FINRA filed the first iteration of its rule in January 2013, but BDs complained that the plan was unworkable. FINRA reworked the plan, with its board authorizing in February that the self-regulator seek comment on a revised proposal to require that firms that serve retail investors include a link to BrokerCheck on their websites.
On April 30, FINRA put the proposal out for a public comment period that expired on June 16.
It also deleted the controversial requirement that firms include “deep links” to a broker’s individual profile on BrokerCheck.
While the BD firms applauded FINRA for attempting to raise public awareness of BrokerCheck through the reworked plan — with some stating that the plan will indeed raise investor awareness of the disciplinary database — they still voiced concerns, most notably about linking to third-party websites.

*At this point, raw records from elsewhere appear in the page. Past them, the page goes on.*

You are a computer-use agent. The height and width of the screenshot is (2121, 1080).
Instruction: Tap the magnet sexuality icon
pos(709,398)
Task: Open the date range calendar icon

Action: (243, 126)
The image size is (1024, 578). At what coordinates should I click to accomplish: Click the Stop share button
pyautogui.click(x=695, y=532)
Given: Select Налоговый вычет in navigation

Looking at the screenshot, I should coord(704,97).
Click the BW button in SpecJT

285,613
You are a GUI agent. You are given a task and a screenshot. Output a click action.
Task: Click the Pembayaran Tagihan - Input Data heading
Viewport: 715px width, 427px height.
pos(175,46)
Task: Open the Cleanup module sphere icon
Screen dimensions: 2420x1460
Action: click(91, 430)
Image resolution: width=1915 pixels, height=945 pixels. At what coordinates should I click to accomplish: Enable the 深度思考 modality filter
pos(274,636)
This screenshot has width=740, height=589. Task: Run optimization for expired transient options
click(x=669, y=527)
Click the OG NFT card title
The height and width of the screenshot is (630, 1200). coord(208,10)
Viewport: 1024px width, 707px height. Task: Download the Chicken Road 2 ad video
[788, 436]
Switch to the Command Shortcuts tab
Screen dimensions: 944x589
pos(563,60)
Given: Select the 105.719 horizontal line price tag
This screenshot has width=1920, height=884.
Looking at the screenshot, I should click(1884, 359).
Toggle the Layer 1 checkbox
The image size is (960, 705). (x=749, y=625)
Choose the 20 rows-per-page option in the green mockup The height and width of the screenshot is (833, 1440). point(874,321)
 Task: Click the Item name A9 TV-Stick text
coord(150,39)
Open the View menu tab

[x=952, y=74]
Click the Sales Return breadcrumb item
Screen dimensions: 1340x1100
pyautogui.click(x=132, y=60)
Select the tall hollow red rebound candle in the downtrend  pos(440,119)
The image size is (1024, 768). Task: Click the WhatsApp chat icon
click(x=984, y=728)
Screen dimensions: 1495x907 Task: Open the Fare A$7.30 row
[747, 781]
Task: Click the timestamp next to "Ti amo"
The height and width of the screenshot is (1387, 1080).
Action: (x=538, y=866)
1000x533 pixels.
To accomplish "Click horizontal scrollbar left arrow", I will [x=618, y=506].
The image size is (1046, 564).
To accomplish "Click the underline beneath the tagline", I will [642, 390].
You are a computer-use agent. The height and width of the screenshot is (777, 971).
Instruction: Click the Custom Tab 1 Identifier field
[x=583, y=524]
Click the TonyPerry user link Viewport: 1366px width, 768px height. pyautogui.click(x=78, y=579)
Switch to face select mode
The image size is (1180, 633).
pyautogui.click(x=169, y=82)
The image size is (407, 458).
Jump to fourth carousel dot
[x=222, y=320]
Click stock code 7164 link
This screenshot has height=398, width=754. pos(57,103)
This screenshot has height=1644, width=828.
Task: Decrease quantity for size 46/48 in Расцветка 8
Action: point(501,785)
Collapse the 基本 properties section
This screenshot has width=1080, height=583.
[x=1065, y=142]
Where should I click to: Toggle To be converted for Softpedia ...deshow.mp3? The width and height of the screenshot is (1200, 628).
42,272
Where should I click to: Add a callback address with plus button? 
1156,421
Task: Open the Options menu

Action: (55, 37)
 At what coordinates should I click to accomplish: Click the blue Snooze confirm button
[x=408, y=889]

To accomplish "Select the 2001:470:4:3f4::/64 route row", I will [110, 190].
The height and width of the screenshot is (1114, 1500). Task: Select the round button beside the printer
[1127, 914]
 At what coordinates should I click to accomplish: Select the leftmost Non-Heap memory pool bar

FINRA’s proposed rule would require advisors to include a prominent description and link to BrokerCheck on their social media accounts and other third-party sites that contain biographical information. There are some exceptions, such as directories that advisors have no control over.
The link requirement would not apply to email or text messages, a retail communication posted on an online forum (such as a message board, Twitter feed or chat room), or a directory or list of associated persons limited to names and contact information.
The Securities Industry and Financial Markets Association said in its comment letter that the proposed rule’s “imposition of mandatory content and linking requirements on third-party sites not controlled by member firms continues to raise necessity and feasibility concerns.”
SIFMA notes that “space constraints” within social media sites “may make the inclusion of both a ‘reference’ and hyperlink difficult or impossible to comply with without crowding out of the profile page the essential information the firm or its associated person wishes to convey in using the platform.”
For example, SIFMA says, a member firm “may devote considerable effort and expense to creating a branded custom header within Twitter. That custom header may or may not include text, but the platform does not permit embedded hyperlinks within those profile headers.”
In addition, on the main profile page, SIFMA continues, “only one link to an external site is permitted. Most firms, quite appropriately, would prefer to utilize the ‘link’ space to post a link to their firm’s primary homepage.” However, the rule as written “would potentially require the firm to use that link space for a link to BrokerCheck since, technically, a link to a third-party website is permitted, unless the firm also includes in the third-party social media website ‘a disclosure that informs the reader that a hyperlink to BrokerCheck is available’ through the link to the firm’s homepage.” The Financial Services Institute notes in its comment that while the revised plan addresses “the most significant challenges” of the original plan by removing the “deep link” requirement, “many challenges still remain,” including the requirements related to third-party websites.
FSI states that while FINRA’s goals with the requirements related to third-party websites “are laudable, many aspects of these requirements may not be feasible, and it is unclear whether they will actually increase traffic and awareness of BrokerCheck.”